Something that may not immediately spring to mind is the physical contact with others we took for granted before the pandemic struck; the handshake with a business associate; the warmth of the greeting hug with friends and family, the delight of tickling a giggling nephew or niece. For those living in a bubble, there has at least been opportunity for regular physical contact but many people living alone have been deprived of human touch for over a year. This “touch starvation” is associated with a higher risk of feelings of loneliness, depression, anxiety and poorer general health. It appears that touch is a basic human need.

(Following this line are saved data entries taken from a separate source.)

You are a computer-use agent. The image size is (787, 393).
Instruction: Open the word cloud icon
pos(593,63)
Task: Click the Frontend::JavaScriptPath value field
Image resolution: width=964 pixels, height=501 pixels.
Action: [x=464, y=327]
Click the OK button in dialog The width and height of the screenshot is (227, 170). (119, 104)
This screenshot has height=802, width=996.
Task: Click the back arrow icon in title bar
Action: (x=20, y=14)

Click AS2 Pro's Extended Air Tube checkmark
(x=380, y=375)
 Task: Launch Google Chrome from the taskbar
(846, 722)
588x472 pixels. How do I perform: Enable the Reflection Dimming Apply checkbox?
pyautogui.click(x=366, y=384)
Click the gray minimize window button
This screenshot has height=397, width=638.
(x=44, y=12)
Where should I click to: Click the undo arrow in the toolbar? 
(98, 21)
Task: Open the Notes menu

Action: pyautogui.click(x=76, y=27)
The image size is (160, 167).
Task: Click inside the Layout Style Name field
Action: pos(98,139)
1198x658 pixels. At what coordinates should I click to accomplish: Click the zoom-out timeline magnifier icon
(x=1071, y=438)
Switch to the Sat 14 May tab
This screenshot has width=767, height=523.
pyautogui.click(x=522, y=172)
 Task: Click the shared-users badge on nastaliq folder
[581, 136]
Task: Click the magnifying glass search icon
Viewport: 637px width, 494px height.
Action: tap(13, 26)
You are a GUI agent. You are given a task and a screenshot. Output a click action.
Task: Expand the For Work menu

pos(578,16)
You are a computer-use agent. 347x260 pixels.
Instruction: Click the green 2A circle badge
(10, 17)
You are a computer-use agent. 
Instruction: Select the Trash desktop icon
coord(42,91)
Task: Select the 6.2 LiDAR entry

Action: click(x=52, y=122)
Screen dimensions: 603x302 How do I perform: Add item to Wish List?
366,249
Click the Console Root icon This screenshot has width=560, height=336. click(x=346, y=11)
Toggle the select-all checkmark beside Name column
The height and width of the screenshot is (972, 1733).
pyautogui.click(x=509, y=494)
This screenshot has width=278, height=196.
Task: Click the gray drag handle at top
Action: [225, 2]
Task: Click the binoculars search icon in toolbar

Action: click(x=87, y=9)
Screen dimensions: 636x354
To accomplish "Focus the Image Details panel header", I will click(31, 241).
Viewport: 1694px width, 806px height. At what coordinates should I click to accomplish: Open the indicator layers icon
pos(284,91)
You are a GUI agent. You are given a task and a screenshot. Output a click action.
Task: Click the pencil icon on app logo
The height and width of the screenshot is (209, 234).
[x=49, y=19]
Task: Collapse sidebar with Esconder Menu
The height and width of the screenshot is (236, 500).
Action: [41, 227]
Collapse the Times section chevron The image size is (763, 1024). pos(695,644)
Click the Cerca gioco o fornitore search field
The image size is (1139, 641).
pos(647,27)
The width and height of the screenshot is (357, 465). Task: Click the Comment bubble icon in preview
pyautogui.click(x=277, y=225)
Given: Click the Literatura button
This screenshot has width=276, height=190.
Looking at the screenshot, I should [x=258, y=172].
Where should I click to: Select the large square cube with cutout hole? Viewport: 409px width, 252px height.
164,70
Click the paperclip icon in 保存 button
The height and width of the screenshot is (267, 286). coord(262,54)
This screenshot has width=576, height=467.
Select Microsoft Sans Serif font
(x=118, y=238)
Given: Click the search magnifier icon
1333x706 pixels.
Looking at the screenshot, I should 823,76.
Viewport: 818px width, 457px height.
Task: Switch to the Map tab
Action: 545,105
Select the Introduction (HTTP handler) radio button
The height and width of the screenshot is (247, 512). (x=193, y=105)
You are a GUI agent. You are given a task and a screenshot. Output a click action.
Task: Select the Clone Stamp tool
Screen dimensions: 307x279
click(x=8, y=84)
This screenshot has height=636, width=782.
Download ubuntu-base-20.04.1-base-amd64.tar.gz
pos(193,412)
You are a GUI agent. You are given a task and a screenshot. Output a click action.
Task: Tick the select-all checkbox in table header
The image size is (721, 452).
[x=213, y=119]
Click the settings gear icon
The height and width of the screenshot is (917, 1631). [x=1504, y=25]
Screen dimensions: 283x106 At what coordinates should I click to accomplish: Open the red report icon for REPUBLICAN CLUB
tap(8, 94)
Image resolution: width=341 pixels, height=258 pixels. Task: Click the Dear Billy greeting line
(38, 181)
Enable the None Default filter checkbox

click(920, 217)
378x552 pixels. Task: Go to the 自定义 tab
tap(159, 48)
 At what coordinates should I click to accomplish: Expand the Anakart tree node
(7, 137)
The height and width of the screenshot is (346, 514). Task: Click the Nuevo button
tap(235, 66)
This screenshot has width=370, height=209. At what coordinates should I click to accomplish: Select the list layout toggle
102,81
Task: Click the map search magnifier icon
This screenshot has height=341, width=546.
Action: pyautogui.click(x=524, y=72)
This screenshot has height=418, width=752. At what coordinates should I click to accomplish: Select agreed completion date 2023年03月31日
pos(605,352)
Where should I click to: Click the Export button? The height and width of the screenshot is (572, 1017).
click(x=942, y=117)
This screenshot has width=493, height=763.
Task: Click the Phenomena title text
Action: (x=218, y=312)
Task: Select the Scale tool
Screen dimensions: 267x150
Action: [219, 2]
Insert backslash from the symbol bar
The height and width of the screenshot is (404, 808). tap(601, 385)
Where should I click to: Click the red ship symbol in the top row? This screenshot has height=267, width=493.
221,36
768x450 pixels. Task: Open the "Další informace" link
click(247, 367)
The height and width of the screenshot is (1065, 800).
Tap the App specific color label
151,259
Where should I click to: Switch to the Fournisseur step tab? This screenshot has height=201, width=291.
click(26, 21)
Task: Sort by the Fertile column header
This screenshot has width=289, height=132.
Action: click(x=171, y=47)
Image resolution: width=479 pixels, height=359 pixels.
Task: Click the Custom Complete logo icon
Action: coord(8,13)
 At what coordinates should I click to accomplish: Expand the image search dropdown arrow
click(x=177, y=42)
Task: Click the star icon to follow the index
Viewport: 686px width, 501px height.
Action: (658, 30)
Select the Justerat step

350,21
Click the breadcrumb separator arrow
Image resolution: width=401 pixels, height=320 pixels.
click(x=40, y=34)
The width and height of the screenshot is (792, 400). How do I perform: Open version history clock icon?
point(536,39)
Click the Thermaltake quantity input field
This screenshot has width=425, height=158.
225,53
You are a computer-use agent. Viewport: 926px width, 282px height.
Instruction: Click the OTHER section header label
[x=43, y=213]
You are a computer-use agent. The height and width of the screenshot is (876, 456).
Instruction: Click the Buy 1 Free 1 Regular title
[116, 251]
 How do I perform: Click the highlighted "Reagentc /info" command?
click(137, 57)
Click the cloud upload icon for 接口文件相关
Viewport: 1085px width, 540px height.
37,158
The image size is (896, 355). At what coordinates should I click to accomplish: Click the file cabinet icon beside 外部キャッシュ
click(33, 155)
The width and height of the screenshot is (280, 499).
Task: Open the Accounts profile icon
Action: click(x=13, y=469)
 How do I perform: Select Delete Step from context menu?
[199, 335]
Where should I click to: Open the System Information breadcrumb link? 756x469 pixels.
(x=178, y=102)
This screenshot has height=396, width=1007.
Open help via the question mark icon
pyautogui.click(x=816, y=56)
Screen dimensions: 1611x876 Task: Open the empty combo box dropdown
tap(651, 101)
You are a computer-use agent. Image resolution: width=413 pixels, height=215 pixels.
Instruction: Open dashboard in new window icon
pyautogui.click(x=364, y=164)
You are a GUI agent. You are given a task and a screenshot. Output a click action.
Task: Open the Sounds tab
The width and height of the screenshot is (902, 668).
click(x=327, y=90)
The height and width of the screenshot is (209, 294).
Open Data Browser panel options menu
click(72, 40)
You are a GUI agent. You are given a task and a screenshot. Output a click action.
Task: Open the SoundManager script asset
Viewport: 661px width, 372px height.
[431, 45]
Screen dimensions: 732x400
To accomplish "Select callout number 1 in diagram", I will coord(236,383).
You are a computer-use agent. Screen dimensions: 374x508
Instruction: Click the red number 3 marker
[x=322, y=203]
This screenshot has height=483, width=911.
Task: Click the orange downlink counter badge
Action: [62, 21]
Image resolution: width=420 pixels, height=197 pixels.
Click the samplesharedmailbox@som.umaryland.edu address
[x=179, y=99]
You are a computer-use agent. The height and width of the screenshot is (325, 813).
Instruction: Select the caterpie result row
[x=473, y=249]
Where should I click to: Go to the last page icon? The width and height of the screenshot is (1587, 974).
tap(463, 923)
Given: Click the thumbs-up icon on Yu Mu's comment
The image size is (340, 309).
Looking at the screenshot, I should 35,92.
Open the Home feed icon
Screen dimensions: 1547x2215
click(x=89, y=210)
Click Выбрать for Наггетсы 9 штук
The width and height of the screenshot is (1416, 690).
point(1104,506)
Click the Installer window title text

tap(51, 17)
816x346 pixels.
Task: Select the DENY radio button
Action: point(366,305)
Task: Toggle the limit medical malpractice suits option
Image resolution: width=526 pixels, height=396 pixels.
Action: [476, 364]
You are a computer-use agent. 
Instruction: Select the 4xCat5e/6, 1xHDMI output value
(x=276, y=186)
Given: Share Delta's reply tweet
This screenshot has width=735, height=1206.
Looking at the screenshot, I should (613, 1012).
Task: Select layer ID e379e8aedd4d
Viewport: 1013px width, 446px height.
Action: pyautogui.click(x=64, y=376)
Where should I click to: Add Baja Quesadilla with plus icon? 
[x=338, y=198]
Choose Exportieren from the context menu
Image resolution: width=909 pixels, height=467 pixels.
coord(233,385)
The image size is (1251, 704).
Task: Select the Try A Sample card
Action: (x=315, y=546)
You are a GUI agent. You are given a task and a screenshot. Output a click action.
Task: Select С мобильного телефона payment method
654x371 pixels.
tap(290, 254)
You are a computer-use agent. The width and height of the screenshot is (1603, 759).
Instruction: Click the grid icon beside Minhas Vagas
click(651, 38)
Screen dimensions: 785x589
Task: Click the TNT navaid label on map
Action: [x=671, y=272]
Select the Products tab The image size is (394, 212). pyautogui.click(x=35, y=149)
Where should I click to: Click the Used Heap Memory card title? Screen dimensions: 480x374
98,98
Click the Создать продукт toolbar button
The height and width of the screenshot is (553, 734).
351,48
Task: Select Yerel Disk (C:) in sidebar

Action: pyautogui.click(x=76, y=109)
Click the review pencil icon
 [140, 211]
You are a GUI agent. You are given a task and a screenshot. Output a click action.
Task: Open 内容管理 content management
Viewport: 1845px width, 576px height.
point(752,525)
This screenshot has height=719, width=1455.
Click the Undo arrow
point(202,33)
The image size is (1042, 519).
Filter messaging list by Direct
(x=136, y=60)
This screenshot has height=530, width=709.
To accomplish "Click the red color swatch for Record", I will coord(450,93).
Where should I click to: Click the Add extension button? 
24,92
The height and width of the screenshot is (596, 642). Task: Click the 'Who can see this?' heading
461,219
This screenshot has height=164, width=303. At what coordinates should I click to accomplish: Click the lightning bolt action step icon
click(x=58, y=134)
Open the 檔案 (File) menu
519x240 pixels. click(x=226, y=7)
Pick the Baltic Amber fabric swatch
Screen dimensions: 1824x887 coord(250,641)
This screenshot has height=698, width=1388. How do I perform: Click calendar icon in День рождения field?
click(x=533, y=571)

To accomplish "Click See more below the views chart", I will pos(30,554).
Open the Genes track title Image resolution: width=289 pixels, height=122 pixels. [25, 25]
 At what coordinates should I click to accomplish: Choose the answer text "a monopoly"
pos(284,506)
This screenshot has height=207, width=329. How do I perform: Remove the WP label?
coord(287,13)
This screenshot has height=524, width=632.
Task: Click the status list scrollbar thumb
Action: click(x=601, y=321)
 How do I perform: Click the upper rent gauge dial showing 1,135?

As social creatures, we need touch in our lives to convey love, trust and acceptance. It helps us socially bond, reinforcing friendships and enhancing working relationships. Research in the professional sports arena found that teams who engaged in the most high-fiving, hugging and back slapping during play achieved the highest scores, and it’s not just a human behaviour; other primates perform grooming rituals believed to promote social bonding. Apart from the obvious de-lousing benefits, the sensory pleasure of being touched in this way is probably akin to the bliss that is having your hair washed at the salon – something else we’ve all missed this last year!
Apparently not. Touch deprivation can literally be a matter of life and death. Kangaroo care is a method of nursing first described in the 1970’s after low birth weight babies nursed with skin to skin contact for large portions of the day were found to have a higher chance of survival than infants who remained in their incubators. This close contact allows the baby is to feel it’s mother’s warmth, smell her skin and hear her heartbeat, familiar from the months resident inside her, promoting bonding and the reducing stress levels in both infant and mother. It’s well recognised that mother-child bonding is adversely affected when frequent physical touch is absent in the first few weeks of life. From those earliest days, the habitual physical contact we have within our families determines our attitudes and behaviours towards touch as adults; how tactile we become and how comfortable we are with being touched. Those who have experienced unwanted or inappropriate touch as children often continue to feel uncomfortable with physical contact, the effect of which can negatively impact their adult relationships.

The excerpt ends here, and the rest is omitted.